Administrative and Government Law

How to Fill Out the Child Care Aware Change of Provider Form

Learn how to complete the Child Care Aware Change of Provider Form while keeping your benefits intact and choosing the right new provider.

The Child Care Aware of America Change of Provider form is a request document that military and Department of Defense families use to switch child care providers while continuing to receive fee assistance reimbursements. The form is submitted directly to Child Care Aware of America by fax at (703) 341-4103 or by email to [email protected], and a completed Provider Fee Assistance Application for the new provider — along with all required supporting documents — must accompany it before reimbursements will transfer. Civilian families receiving state child care subsidies use a different process handled by their local Child Care Resource and Referral agency, which you can locate at childcareaware.org or by calling 1-800-424-2246.

Who Uses This Form

Child Care Aware of America administers fee assistance programs for military families across all service branches. If you receive child care fee assistance through one of these DoD-affiliated programs and need to move your child to a different provider, the Change of Provider form is the document that triggers the administrative switch. You and your new provider both need to complete and sign the form before Child Care Aware will begin issuing reimbursements to the replacement facility.
****************************************
• Instruction 1: Print the part of the Change of Provider form article that runs from "Who Uses This" down to "the replacement facility.".
• Instruction 2: Write what comes next in the article on the Child Care Aware Change of Provider form, starting after its last sentence.
These records come from a different source than the text above.

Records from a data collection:
****************************************
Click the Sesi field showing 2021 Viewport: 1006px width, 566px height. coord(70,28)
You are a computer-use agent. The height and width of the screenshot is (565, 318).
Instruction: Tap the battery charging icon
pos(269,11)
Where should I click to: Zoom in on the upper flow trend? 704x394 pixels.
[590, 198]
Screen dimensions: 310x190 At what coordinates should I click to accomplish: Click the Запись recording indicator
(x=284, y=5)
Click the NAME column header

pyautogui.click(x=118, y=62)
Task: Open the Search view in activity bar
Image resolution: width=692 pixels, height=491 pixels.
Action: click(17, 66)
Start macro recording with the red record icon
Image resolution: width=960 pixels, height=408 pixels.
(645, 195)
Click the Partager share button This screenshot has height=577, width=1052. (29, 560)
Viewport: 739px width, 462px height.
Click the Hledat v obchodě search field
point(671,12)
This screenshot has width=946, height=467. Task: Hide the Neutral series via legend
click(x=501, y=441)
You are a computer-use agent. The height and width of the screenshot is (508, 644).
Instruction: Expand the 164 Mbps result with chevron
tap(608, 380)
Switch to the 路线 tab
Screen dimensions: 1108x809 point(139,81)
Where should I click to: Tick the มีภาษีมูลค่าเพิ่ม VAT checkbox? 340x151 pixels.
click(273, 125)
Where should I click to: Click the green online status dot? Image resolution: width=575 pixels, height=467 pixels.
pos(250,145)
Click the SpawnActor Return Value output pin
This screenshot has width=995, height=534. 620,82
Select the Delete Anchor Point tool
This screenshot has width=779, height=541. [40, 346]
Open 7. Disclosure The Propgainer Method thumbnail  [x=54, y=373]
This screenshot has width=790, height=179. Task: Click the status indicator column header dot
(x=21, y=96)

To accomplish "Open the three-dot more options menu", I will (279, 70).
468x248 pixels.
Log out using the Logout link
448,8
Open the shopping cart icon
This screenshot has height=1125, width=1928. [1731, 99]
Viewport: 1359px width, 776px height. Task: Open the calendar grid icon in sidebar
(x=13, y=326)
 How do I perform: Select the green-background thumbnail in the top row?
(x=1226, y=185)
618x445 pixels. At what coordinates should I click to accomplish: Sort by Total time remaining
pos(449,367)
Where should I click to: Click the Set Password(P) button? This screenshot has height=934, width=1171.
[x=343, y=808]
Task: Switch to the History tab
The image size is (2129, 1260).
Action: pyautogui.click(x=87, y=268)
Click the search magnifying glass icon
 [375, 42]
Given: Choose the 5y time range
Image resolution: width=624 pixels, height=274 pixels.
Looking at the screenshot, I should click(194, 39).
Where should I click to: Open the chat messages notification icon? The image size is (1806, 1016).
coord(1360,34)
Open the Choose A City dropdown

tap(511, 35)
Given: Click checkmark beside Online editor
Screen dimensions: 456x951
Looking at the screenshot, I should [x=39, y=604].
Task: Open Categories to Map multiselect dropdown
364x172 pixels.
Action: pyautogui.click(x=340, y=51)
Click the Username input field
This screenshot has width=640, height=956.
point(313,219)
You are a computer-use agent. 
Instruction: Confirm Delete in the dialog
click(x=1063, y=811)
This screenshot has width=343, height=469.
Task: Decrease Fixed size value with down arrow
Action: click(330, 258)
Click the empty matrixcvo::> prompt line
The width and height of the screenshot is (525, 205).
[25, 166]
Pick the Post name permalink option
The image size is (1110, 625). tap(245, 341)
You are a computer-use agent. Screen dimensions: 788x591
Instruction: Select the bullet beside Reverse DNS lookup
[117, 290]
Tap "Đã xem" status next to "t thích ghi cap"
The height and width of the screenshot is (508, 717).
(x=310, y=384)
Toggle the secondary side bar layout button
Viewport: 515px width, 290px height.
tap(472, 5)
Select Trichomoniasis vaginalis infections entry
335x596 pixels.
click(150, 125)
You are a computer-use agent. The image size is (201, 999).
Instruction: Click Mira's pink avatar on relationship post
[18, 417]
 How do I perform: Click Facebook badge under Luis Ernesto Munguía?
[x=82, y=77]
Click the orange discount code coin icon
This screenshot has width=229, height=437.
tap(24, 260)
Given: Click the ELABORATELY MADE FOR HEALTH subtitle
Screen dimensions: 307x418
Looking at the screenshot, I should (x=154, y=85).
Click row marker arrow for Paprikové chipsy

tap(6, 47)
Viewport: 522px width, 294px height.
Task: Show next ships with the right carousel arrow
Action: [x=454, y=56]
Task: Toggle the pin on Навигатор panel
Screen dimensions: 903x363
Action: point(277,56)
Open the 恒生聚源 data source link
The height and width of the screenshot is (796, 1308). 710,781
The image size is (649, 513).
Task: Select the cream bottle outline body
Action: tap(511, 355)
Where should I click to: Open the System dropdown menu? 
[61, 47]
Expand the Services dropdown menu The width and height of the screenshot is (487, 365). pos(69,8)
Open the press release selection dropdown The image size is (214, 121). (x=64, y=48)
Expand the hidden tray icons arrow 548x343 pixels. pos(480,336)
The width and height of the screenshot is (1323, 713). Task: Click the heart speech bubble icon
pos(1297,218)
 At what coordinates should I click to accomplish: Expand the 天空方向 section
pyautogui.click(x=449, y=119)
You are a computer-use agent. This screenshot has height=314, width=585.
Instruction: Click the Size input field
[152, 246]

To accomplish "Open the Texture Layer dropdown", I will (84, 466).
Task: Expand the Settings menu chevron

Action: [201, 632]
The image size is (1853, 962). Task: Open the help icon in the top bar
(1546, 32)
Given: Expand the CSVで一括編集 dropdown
****************************************
• Answer 1:
Who Uses This Form

Child Care Aware of America administers fee assistance programs for military families across all service branches. If you receive child care fee assistance through one of these DoD-affiliated programs and need to move your child to a different provider, the Change of Provider form is the document that triggers the administrative switch. You and your new provider both need to complete and sign the form before Child Care Aware will begin issuing reimbursements to the replacement facility.

• Answer 2:
Civilian families — those receiving subsidies through their state’s Child Care and Development Fund program — do not use this form. Each state runs its own subsidy system with its own provider-change paperwork, typically processed through a local CCR&R agency or state human services office. If you’re not sure which program covers your family, your local CCR&R can sort it out. Child Care Aware’s search tool at childcareaware.org/resources/ccrr-search lets you enter a ZIP code or street address to find the CCR&R serving your area.1Child Care Aware of America. CCR&R Search

Information You’ll Need Before Starting

Gather the following details before sitting down with the form, because missing information is the most common reason these requests stall:

  • Your case or authorization number: This is the identifier assigned when your fee assistance was originally approved. It links your family to the correct subsidy account.
  • New provider’s registration or contract number: The provider should have a number issued through their state licensing body or through their enrollment in the fee assistance program. If the new provider hasn’t registered yet, they’ll need to contact the local CCR&R to start that process before the form can go through.
  • New provider’s full legal business name and physical address: Use the name and location where care will actually happen, not a corporate mailing address.
  • Last day at the old provider: The exact date your child last attended (or will last attend) the current facility.
  • First day at the new provider: The date your child starts (or started) at the replacement facility. Getting these two dates right prevents gaps or overlaps in payment coverage — the agency won’t pay two providers for the same child on the same day.
  • New provider’s tax identification: The form may ask for the provider’s Social Security number (for sole proprietors or home-based providers) or Federal Employer Identification Number, which the provider supplies on an accompanying W-9.

Both you and the new provider sign the form. If the new provider is reluctant to complete their section, contact Child Care Aware or your local CCR&R for guidance on what’s required.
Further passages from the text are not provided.